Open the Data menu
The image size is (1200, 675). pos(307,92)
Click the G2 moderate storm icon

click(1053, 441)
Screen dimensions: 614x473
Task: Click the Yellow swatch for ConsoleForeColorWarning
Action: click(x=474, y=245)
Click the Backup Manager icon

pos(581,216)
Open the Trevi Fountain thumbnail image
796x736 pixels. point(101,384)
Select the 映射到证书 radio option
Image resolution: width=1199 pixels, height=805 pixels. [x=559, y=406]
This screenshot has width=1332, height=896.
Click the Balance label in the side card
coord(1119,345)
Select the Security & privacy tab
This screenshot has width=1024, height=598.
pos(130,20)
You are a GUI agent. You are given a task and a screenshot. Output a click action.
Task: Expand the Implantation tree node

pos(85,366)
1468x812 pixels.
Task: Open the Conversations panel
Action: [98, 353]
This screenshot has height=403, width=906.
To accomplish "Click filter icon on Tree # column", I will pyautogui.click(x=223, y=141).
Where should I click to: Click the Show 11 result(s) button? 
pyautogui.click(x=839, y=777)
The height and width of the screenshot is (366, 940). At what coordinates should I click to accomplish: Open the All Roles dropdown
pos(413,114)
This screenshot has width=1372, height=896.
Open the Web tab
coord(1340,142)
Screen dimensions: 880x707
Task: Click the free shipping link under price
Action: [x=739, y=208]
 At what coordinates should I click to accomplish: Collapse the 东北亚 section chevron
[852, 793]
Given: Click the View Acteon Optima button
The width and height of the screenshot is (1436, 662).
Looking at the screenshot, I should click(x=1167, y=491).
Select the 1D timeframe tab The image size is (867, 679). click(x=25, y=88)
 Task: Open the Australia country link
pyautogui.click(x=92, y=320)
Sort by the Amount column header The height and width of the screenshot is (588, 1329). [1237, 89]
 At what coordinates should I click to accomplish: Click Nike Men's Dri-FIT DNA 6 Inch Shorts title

★ ★ ★

__What the task requires__:
Filter the listing for the word "column" and copy each line that has it.

__Exercise response__:
To accomplish "Click filter icon on Tree # column", I will pyautogui.click(x=223, y=141).
Sort by the Amount column header The height and width of the screenshot is (588, 1329). [1237, 89]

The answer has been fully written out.